++++ RECORDS SHOWN ++++
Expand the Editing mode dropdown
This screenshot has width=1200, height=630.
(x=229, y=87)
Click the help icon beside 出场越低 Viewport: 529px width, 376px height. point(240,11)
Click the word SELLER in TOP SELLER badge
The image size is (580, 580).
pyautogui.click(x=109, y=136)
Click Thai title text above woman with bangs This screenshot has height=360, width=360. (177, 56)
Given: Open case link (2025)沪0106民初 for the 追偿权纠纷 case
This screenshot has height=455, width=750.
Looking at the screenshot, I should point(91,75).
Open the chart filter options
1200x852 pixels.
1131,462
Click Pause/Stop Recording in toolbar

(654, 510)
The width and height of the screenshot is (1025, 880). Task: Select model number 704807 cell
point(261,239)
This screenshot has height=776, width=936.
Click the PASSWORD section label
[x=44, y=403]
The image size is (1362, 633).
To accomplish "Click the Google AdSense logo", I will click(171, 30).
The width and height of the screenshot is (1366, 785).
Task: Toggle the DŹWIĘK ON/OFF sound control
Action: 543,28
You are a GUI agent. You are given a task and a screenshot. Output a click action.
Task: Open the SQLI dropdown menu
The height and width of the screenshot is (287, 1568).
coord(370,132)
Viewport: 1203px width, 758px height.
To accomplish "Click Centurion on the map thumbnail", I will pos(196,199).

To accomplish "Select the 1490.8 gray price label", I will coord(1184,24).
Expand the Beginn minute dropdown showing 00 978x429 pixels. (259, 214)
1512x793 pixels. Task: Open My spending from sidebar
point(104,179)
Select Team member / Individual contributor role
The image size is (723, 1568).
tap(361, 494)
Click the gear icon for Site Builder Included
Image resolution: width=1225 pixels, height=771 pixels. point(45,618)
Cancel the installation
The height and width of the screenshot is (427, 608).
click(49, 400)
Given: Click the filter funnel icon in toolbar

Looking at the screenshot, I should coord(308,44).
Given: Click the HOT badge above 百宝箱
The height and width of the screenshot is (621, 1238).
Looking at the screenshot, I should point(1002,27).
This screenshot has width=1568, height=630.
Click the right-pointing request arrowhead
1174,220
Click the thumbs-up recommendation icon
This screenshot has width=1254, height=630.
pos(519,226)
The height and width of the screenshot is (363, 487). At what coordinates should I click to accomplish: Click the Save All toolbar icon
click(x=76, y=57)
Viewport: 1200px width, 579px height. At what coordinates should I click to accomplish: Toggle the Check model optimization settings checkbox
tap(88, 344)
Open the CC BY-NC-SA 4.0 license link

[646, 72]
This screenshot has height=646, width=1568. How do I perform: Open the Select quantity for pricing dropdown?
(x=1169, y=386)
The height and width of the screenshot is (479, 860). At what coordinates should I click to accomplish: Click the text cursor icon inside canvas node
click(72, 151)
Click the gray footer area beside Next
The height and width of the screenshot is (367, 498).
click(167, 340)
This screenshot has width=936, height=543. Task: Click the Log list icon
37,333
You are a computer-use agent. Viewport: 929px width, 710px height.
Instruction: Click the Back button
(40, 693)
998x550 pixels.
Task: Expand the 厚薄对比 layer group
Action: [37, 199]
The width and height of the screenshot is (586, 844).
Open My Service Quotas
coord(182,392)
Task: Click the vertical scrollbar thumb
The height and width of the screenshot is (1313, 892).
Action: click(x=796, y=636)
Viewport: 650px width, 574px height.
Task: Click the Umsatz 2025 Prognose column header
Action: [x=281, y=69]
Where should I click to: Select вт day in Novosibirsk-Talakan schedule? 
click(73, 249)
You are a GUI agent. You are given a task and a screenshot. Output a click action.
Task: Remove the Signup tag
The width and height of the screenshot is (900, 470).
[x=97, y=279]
++++
• TASK TO COMPLETE: What is needed is a word-for-word copy of all the records above.

• SOLUTION TO THIS TASK:
Expand the Editing mode dropdown
This screenshot has width=1200, height=630.
(x=229, y=87)
Click the help icon beside 出场越低 Viewport: 529px width, 376px height. point(240,11)
Click the word SELLER in TOP SELLER badge
The image size is (580, 580).
pyautogui.click(x=109, y=136)
Click Thai title text above woman with bangs This screenshot has height=360, width=360. (177, 56)
Given: Open case link (2025)沪0106民初 for the 追偿权纠纷 case
This screenshot has height=455, width=750.
Looking at the screenshot, I should point(91,75).
Open the chart filter options
1200x852 pixels.
1131,462
Click Pause/Stop Recording in toolbar

(654, 510)
The width and height of the screenshot is (1025, 880). Task: Select model number 704807 cell
point(261,239)
This screenshot has height=776, width=936.
Click the PASSWORD section label
[x=44, y=403]
The image size is (1362, 633).
To accomplish "Click the Google AdSense logo", I will click(171, 30).
The width and height of the screenshot is (1366, 785).
Task: Toggle the DŹWIĘK ON/OFF sound control
Action: 543,28
You are a GUI agent. You are given a task and a screenshot. Output a click action.
Task: Open the SQLI dropdown menu
The height and width of the screenshot is (287, 1568).
coord(370,132)
Viewport: 1203px width, 758px height.
To accomplish "Click Centurion on the map thumbnail", I will pos(196,199).

To accomplish "Select the 1490.8 gray price label", I will coord(1184,24).
Expand the Beginn minute dropdown showing 00 978x429 pixels. (259, 214)
1512x793 pixels. Task: Open My spending from sidebar
point(104,179)
Select Team member / Individual contributor role
The image size is (723, 1568).
tap(361, 494)
Click the gear icon for Site Builder Included
Image resolution: width=1225 pixels, height=771 pixels. point(45,618)
Cancel the installation
The height and width of the screenshot is (427, 608).
click(49, 400)
Given: Click the filter funnel icon in toolbar

Looking at the screenshot, I should coord(308,44).
Given: Click the HOT badge above 百宝箱
The height and width of the screenshot is (621, 1238).
Looking at the screenshot, I should point(1002,27).
This screenshot has width=1568, height=630.
Click the right-pointing request arrowhead
1174,220
Click the thumbs-up recommendation icon
This screenshot has width=1254, height=630.
pos(519,226)
The height and width of the screenshot is (363, 487). At what coordinates should I click to accomplish: Click the Save All toolbar icon
click(x=76, y=57)
Viewport: 1200px width, 579px height. At what coordinates should I click to accomplish: Toggle the Check model optimization settings checkbox
tap(88, 344)
Open the CC BY-NC-SA 4.0 license link

[646, 72]
This screenshot has height=646, width=1568. How do I perform: Open the Select quantity for pricing dropdown?
(x=1169, y=386)
The height and width of the screenshot is (479, 860). At what coordinates should I click to accomplish: Click the text cursor icon inside canvas node
click(72, 151)
Click the gray footer area beside Next
The height and width of the screenshot is (367, 498).
click(167, 340)
This screenshot has width=936, height=543. Task: Click the Log list icon
37,333
You are a computer-use agent. Viewport: 929px width, 710px height.
Instruction: Click the Back button
(40, 693)
998x550 pixels.
Task: Expand the 厚薄对比 layer group
Action: [37, 199]
The width and height of the screenshot is (586, 844).
Open My Service Quotas
coord(182,392)
Task: Click the vertical scrollbar thumb
The height and width of the screenshot is (1313, 892).
Action: click(x=796, y=636)
Viewport: 650px width, 574px height.
Task: Click the Umsatz 2025 Prognose column header
Action: [x=281, y=69]
Where should I click to: Select вт day in Novosibirsk-Talakan schedule? 
click(73, 249)
You are a GUI agent. You are given a task and a screenshot. Output a click action.
Task: Remove the Signup tag
The width and height of the screenshot is (900, 470).
[x=97, y=279]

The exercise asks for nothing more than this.